§ **WORK TO BE COMPLETED**
Among the records that follow, set down only the lines from the one containing "How do I perform: Switch to the A pagar tab?" to the one containing "Toggle the PREMIUM switch", both included, exactly.

== == ==

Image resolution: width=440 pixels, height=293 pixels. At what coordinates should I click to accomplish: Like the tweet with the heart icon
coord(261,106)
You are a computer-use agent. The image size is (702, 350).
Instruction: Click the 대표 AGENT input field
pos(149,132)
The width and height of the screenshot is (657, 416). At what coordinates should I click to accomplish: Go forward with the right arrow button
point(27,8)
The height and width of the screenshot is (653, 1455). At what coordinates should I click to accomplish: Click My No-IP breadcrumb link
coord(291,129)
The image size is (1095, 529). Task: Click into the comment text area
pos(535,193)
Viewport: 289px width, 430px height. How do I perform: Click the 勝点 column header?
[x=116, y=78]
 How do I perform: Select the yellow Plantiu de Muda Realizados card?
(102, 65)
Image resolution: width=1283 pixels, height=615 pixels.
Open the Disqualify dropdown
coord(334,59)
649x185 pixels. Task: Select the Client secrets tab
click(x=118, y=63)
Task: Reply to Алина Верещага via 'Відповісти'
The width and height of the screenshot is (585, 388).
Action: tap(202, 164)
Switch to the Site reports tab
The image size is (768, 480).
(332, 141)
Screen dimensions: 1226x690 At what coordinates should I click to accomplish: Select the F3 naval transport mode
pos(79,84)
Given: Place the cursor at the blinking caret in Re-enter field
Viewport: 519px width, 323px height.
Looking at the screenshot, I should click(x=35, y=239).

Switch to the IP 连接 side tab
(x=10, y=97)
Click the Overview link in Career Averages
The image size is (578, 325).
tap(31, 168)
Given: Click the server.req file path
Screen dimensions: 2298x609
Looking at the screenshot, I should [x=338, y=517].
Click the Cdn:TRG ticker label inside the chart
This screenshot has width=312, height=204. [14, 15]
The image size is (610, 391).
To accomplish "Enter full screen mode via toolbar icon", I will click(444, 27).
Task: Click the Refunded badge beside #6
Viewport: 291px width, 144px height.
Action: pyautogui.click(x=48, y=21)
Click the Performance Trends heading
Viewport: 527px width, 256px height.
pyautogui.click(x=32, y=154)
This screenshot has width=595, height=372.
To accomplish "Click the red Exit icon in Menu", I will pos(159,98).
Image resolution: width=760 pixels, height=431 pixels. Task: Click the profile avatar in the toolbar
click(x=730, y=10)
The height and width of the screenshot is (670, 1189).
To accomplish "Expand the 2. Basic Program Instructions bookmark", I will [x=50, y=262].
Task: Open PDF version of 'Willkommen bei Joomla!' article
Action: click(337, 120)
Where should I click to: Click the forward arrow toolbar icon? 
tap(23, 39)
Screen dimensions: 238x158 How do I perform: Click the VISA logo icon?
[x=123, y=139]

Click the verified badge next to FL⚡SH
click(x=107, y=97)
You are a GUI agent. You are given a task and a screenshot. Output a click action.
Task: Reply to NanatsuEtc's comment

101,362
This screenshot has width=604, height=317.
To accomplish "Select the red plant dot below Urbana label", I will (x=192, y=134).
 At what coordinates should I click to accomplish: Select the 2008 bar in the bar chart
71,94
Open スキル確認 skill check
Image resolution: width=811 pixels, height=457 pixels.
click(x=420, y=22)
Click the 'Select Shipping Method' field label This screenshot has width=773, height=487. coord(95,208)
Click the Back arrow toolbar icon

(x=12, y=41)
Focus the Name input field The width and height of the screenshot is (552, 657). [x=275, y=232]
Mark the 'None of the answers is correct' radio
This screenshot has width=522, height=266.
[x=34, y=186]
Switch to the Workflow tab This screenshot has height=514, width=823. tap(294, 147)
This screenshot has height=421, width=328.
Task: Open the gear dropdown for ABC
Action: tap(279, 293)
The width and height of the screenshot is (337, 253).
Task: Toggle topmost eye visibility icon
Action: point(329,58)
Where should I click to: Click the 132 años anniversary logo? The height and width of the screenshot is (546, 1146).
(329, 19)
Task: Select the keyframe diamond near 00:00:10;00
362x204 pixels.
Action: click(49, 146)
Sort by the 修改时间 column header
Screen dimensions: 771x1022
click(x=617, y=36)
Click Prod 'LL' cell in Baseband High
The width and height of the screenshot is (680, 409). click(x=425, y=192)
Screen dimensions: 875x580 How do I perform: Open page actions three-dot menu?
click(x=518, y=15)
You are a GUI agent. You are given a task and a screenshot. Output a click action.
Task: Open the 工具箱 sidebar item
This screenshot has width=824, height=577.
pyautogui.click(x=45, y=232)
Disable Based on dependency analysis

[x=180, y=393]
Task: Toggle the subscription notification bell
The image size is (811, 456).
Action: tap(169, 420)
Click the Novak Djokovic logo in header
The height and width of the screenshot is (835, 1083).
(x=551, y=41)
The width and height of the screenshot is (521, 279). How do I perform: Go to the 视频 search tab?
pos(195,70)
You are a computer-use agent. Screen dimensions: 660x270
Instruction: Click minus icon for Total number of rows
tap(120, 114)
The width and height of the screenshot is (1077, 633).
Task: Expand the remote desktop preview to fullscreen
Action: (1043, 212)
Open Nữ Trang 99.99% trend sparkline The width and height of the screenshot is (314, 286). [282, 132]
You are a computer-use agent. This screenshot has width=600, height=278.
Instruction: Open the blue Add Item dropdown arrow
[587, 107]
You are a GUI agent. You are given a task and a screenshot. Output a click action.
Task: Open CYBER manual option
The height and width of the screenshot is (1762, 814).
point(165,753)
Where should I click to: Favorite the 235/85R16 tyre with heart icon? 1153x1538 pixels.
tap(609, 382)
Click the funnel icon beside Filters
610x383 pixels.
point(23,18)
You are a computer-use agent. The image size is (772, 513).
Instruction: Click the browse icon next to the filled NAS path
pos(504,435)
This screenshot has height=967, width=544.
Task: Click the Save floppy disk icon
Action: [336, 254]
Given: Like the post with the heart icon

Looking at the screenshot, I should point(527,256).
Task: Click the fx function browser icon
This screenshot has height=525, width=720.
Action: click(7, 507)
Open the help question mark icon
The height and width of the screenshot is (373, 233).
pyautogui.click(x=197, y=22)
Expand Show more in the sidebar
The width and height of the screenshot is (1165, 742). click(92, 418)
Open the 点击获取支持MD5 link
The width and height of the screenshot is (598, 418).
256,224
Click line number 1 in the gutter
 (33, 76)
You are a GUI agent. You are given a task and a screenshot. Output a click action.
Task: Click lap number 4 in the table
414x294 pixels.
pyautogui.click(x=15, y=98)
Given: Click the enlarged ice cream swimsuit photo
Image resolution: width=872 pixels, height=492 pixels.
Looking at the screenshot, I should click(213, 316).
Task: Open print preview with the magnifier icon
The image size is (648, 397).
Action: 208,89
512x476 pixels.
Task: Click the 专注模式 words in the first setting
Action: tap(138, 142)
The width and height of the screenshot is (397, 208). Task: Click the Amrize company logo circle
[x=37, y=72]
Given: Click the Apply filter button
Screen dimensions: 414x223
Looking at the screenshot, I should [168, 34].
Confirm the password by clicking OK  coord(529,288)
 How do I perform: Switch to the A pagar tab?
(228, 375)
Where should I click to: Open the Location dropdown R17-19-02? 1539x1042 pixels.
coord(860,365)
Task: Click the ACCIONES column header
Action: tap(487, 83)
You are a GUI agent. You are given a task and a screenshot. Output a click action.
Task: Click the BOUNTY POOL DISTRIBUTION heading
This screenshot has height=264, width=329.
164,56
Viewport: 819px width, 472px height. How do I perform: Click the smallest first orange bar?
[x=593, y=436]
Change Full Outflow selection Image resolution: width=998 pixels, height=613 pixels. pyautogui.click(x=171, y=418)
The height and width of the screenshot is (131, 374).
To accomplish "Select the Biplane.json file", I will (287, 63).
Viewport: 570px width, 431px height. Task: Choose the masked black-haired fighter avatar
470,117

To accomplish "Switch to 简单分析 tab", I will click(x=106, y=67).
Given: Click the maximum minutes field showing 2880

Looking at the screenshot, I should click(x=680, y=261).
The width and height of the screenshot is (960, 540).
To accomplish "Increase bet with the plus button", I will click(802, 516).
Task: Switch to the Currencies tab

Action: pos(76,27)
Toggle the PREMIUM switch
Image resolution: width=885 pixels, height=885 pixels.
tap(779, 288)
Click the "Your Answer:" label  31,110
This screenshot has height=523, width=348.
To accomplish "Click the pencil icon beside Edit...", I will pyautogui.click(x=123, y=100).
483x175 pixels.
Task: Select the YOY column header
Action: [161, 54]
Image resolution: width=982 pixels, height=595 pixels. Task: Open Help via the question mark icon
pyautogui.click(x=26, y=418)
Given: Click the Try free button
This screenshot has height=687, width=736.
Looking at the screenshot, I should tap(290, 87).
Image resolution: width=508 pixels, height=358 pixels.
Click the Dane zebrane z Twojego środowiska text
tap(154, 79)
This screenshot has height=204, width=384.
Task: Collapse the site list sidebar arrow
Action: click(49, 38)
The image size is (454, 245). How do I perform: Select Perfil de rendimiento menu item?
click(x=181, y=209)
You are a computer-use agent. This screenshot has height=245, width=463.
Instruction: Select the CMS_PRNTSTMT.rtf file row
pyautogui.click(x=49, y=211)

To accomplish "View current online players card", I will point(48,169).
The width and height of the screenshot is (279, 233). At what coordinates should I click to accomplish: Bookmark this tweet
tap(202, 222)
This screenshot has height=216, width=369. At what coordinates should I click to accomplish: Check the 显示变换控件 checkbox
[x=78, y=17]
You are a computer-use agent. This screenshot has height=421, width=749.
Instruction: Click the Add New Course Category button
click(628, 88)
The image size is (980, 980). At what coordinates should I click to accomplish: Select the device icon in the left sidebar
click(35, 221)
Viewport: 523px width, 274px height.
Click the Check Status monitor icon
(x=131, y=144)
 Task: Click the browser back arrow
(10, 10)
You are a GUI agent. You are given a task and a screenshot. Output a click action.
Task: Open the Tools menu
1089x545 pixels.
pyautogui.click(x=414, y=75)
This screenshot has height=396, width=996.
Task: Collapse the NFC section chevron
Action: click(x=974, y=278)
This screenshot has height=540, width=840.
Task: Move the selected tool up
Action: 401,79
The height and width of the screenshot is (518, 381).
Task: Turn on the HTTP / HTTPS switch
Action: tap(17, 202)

== == ==

§ **OUTPUT OF THE EXERCISE**
 How do I perform: Switch to the A pagar tab?
(228, 375)
Where should I click to: Open the Location dropdown R17-19-02? 1539x1042 pixels.
coord(860,365)
Task: Click the ACCIONES column header
Action: tap(487, 83)
You are a GUI agent. You are given a task and a screenshot. Output a click action.
Task: Click the BOUNTY POOL DISTRIBUTION heading
This screenshot has height=264, width=329.
164,56
Viewport: 819px width, 472px height. How do I perform: Click the smallest first orange bar?
[x=593, y=436]
Change Full Outflow selection Image resolution: width=998 pixels, height=613 pixels. pyautogui.click(x=171, y=418)
The height and width of the screenshot is (131, 374).
To accomplish "Select the Biplane.json file", I will (287, 63).
Viewport: 570px width, 431px height. Task: Choose the masked black-haired fighter avatar
470,117

To accomplish "Switch to 简单分析 tab", I will click(x=106, y=67).
Given: Click the maximum minutes field showing 2880

Looking at the screenshot, I should click(x=680, y=261).
The width and height of the screenshot is (960, 540).
To accomplish "Increase bet with the plus button", I will click(802, 516).
Task: Switch to the Currencies tab

Action: pos(76,27)
Toggle the PREMIUM switch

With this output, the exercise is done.